We just received our MIIF Annual Report. To be honest i have been looking forward to reading it since the presentation slides provided at SGX wasn’t revealing a whole lot of numbers.
Since hitting a high of 1.20, it has retreated to a low of 83 cents last week. In this itself, we can draw a valuable lesson: don’t ever think that the yield of a company can support the company from the onslaught of a massive liquidity sell down. I am of the opinion that dividend yield stocks are not defensive in nature. They are however a good avenue to milk income and gains while waiting for the market to recover.
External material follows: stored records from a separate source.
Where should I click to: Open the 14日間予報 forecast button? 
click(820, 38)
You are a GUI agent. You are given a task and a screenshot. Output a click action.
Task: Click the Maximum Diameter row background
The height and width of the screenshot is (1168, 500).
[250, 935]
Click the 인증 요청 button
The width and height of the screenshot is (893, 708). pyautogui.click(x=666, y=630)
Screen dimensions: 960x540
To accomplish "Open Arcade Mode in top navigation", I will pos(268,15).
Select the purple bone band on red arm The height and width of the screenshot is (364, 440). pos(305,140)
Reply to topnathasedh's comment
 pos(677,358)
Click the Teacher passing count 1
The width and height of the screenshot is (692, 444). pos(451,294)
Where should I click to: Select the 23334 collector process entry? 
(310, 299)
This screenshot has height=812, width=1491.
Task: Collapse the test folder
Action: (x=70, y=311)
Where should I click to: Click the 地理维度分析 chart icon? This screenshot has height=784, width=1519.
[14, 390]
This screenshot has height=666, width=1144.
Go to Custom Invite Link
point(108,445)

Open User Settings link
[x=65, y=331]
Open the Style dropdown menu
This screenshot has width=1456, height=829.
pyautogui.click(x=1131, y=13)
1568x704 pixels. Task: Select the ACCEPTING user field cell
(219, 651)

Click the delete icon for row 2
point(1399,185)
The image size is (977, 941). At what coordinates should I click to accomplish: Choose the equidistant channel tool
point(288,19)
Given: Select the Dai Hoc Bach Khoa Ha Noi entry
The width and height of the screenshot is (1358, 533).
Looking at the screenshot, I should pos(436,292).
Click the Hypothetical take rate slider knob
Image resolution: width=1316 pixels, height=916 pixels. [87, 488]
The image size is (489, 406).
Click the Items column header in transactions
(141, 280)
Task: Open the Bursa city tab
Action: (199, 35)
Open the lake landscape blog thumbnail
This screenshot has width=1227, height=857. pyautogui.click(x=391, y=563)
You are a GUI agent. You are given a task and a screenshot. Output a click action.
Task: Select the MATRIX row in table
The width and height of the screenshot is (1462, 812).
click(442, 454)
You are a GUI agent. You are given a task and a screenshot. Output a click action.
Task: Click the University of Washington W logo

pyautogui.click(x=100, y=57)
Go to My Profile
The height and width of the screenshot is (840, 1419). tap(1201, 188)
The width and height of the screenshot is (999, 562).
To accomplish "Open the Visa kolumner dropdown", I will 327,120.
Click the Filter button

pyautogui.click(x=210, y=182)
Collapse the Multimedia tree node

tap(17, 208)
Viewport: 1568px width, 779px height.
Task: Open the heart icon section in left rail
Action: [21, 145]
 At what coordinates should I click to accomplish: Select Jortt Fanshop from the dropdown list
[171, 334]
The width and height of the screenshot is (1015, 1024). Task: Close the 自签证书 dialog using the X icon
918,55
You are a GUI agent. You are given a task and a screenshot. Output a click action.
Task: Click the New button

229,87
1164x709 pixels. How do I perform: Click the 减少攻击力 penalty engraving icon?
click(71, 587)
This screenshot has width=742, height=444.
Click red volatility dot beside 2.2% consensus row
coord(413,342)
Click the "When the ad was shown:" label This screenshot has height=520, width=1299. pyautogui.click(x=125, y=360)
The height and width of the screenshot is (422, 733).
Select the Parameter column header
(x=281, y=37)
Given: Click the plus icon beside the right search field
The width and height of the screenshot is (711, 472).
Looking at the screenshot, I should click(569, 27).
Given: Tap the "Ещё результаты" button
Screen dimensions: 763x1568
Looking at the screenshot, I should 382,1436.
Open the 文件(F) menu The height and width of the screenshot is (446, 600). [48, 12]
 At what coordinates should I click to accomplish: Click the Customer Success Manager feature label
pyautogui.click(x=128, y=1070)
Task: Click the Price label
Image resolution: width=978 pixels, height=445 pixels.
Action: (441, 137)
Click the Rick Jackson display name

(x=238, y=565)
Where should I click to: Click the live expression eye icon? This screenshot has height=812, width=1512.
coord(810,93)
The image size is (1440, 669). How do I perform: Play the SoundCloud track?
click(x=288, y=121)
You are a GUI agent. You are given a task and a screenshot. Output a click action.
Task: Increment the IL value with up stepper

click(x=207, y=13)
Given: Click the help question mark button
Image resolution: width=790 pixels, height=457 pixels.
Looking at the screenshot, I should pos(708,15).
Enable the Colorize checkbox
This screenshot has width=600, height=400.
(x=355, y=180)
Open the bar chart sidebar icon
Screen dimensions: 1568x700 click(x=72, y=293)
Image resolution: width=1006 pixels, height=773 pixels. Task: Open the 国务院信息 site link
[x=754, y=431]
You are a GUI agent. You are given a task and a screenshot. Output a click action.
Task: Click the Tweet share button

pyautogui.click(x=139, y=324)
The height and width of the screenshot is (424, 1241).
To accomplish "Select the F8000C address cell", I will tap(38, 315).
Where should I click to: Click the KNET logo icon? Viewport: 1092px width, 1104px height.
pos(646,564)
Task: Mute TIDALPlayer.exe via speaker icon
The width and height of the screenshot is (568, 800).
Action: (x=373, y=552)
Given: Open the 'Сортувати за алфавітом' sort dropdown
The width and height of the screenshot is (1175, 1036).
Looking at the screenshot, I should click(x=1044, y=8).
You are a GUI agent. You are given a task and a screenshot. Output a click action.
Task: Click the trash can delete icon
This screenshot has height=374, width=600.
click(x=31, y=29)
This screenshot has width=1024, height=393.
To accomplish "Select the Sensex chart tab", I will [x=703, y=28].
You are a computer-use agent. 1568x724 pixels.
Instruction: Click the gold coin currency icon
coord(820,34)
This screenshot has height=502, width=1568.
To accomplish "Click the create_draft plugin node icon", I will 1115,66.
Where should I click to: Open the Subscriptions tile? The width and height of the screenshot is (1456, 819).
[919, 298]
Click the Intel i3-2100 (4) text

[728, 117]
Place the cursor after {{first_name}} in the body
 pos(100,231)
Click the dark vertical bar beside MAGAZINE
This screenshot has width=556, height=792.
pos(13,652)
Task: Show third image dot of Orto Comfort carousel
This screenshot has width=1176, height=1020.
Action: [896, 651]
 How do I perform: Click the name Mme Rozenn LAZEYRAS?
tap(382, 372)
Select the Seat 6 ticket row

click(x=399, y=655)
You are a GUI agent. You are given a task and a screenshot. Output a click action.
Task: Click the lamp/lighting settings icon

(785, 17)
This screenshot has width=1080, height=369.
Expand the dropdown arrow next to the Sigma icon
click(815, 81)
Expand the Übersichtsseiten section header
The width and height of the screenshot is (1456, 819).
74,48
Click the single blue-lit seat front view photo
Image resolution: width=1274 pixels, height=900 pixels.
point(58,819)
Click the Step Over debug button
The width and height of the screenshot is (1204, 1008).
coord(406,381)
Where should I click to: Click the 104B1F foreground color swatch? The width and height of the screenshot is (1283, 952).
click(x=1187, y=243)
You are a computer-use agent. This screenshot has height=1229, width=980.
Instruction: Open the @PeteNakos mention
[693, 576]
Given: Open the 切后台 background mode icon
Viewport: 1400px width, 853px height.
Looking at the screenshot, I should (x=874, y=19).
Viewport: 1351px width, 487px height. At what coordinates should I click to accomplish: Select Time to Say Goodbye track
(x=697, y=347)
As with most MIIF annual reports, it can be daunting reading it, since MIIF have both listed and unlisted investments. Its income statement is unlike most.
For FY2007, the frame is put squarely on its divestments and investments. MIIF is taking a shift towards owning more assets in Asia as compared to Europe.
- NMRE – 90 mil
- TanQuid – 187 mil
- Brussels Airport – 107 mil
- DUET,MCG, MIC – 269 mil
- Hua Nan Expressway – 295 mil
- Taiwan Broadband Communications – 161 mil
- infoVest Wind – 28 mil
I’m keeping and open mind when it comes to this reshuffle. Sure the risk is enormous. Brussels airport and TanQuid contribute rather sizable income to the overall bottomline. But i do see that moving away from owning listed investments, could invariably provide more yield for investors. With listed investments, some or the gains come from gains through valuation rather than cashflow distribution. A look at page 13 of the annual report will indicate that majority of the cashflow comes from the non-listed entities.
It all means that Hua Nan and TBC have to really be better than those divested. If not, we have just been royally screwed by Macquarie. I have high expectations due to the manager’s bullishness in this shift. firstly, those divested represents nearly 37% of the total investment income.
That is alot of income to replace.
Granted, the last acquisition CAC at 165 mil generated 18 mil in cashflow, which is roughly 10% yield. We would expect that these 484 mil in spending generate 48 mil in investment income. That more or less will be in line with this year’s income.
The net of this deal is a realised income of 170 million. What the management did was to pay down their debts from 379 mil to 178 mil. Right now, their gearing is down to 9% of their assets. So that is a pretty health position they are in, with ample capacity to leverage up to improve yield.
Total distribution income improve from 116 mil to 133 mil. Almost all assets show growth in income generation. I think it is good enough for me that in an inflationary environment, the assets that they are own are more inflation proof compare to that of CitiSpring Trust.
The confusing part is in the cashflow statement. The 163 of operating cashflow generated is used to pay the net 163 mil in investments. 700mil was borrowed and 600 mil was repaid, and the management used the 100 mil to pay out as dividends.
I wish the management could make things simpler. Overall, this is the easiest MIIF annual report that i have read.
Based on last traded price of 83 cents, the PTB ratio is 0.63 times. The investment income for this year have been good. Thus operating cashflow yield is a strong 15%. However, we are projecting MIIF to payout roughly the same 100 mil in FY 08.
MIIF at this price is a good buy. However, I still think much will depend on the management’s selection of assets.